Scanlan: Sabres come to Senators’ emotional rescue

Timing is everything in hockey, including tapping into that precious, combustible fuel – emotion.

Timing is everything in hockey, including tapping into that precious, combustible fuel – emotion.

In their game against the Senators this week, the St. Louis Blues wasted a degree of their emotional reserves in the pre-game warmup, and at the opening faceoff, threatening to do nasty things to Ottawa centre Zack Smith.

Smith? He was unfazed – even when Blues enforcer Ryan Reaves lined up out of the position for the opening faceoff so he could challenge Smith to a fight at centre ice.

The Blues were upset about a hit from Smith on Alex Steen back on Dec. 16. Retribution was the order of the day, even if St. Louis head coach Ken Hitchcock told us before the game there would be no payback.

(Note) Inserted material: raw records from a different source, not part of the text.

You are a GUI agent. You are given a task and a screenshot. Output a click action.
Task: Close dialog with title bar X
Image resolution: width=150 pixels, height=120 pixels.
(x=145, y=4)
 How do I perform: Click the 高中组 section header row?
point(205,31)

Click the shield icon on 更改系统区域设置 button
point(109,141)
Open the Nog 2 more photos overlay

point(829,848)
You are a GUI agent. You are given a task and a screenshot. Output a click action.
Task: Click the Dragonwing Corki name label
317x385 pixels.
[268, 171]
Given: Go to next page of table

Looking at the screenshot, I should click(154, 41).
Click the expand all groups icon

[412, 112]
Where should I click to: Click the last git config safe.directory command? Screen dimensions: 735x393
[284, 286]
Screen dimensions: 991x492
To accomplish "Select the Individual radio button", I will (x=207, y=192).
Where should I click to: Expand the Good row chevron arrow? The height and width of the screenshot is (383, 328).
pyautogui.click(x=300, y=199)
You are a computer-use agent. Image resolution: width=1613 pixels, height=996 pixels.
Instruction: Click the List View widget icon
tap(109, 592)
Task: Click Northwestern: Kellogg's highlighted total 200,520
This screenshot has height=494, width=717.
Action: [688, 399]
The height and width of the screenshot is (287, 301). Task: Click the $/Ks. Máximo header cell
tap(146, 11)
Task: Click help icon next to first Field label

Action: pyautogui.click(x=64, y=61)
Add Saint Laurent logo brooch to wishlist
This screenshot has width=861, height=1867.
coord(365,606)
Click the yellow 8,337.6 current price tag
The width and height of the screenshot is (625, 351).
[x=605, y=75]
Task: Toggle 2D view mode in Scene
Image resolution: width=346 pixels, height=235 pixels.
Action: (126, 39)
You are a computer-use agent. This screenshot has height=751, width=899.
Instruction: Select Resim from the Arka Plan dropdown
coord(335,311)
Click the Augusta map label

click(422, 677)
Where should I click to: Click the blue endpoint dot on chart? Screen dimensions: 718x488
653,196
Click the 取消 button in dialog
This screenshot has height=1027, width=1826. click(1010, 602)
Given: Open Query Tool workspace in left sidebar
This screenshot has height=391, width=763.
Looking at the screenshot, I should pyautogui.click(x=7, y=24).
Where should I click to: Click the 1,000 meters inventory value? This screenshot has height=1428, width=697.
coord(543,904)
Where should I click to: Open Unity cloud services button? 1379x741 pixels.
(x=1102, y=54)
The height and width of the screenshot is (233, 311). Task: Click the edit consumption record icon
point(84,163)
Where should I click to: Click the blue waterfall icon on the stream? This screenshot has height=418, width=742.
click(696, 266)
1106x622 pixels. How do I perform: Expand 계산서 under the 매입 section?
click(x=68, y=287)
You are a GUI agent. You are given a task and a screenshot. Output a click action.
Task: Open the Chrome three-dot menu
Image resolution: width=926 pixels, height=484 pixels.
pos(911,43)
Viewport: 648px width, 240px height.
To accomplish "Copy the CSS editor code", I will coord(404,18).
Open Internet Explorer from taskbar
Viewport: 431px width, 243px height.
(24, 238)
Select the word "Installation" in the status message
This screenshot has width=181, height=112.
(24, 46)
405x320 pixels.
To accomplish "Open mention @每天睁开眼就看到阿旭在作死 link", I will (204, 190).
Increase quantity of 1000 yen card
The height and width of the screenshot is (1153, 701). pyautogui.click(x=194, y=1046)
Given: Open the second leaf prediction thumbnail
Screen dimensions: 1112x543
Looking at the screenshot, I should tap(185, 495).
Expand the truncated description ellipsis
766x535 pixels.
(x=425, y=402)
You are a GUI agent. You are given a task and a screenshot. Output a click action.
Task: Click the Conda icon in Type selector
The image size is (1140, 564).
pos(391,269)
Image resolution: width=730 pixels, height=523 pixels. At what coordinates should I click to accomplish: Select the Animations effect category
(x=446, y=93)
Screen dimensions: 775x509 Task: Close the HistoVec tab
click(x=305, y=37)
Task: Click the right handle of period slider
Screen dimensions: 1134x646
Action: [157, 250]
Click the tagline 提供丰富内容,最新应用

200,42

Now, Smith would have been happy to fight Steen, the player who felt wronged in this situation, but says Steen didn’t say a word about it all night. He let Reaves do the talking and Smith wasn’t about to fight Reaves, a one-dimensional, eight-minute-per game player.

“If I thought it was a bad hit, or I took advantage of someone, then I would (fight),” Smith said. “I’ll be accountable for that, but not in that case. And with a guy like Reaves – that isn’t a good tradeoff for us.”

Smith feels if his open-ice hit on Steen was dirty, he would have heard from Brendan Shanahan of the NHL’s player safety department.

And then Smith said something quite interesting, about how the Blues had unwittingly done the Senators a huge favour. They stirred a slumbering beast, an exhausted hockey team that had flown in from a game in Pittsburgh the night before.

“We were talking after the game – that was a mistake they made,” Smith says. “You have a team that’s on the road, playing back-to-back games, I don’t know if you want to do that because it wakes up a team.

“Some of the best games you play are emotional,” says Smith, who survived the early threats to play his usual, sound two-way game. “When guys are going to come after you, it kind of gets your mind into it. You’re more aware. They definitely tried to bully us.”

And that brings us to Thursday’s matchup with the Buffalo Sabres, last in the NHL and possibly last in ability to stir passions in the Senators.

For their final home game before the Olympic break, the Sens were going to have to manufacture some energy for this one. Gumption was not going to come naturally to a team that arrived from a St. Louis snowstorm just in time for Wednesday breakfast. Their sleep patterns were in disarray for the day or so prior to facing the Sabres.

So, maybe the home side could get excited about facing USA Olympian Ryan Miller and former Calder Trophy winner Tyler Myers?

Umm, well, no. Miller sat this one out. His next start in goal will be in Sochi, Russia. Myers is hurt. Ditto for Linus Omark and Marcus Foligno.

On this night of the new drinking game – name a Sabre – the Senators were going to have to talk themselves into motivation. With the help of the head coach.

Paul MacLean, noted winger Bobby Ryan, was sure to remind the players of previous letdowns following emotional victories, “so we don’t come out and drop a dud.”

In the end, the Senators used their superior talent to outlast a hard-working Sabres team. A game that should have been a layup, was instead one of survival and good fortune, a 3-2 win on a late goal by Milan Michalek. Disaster avoided. On to Boston for game 59.

“It’s that time of the year, where there’s really no excuse, regardless of who you’re playing against,” said defenceman Marc Methot.

Methot figures there’s not better motivation than the Olympic break, which begins after Saturday’s game in Boston against the Bruins.

“The way I see it is, it’s good to empty the tank now,” Methot said. “We’ll have plenty of time to recover. We’ve had a pretty rough road schedule this month so far. We got in real late the other night, so all I’m looking forward to is a good nap.”

After Saturday, napping could get out of hand.

SPEZZA: GOT TO BE ME

Incredibly, Jason Spezza’s goal in St. Louis, his 15th on the season, was his first at even strength since Nov. 24.

“I’m happy to score (five-one-five) so I don’t have to talk about it,” Spezza said, laughing.

What we’ve seen this week – the return of the flair — may be the end of the experiment of trying to make the captain more defensively responsible.

“I am what I am as I player, I think I’ve gotten better at certain aspects of the game,” Spezza says. “At times this year, I think I’ve tried to be too much of somebody that I wasn’t and it affected my game so, I have to play my game.

“As a player, you have to find your confidence and believe in yourself.”

So, expect more of Spezza unplugged from here on out.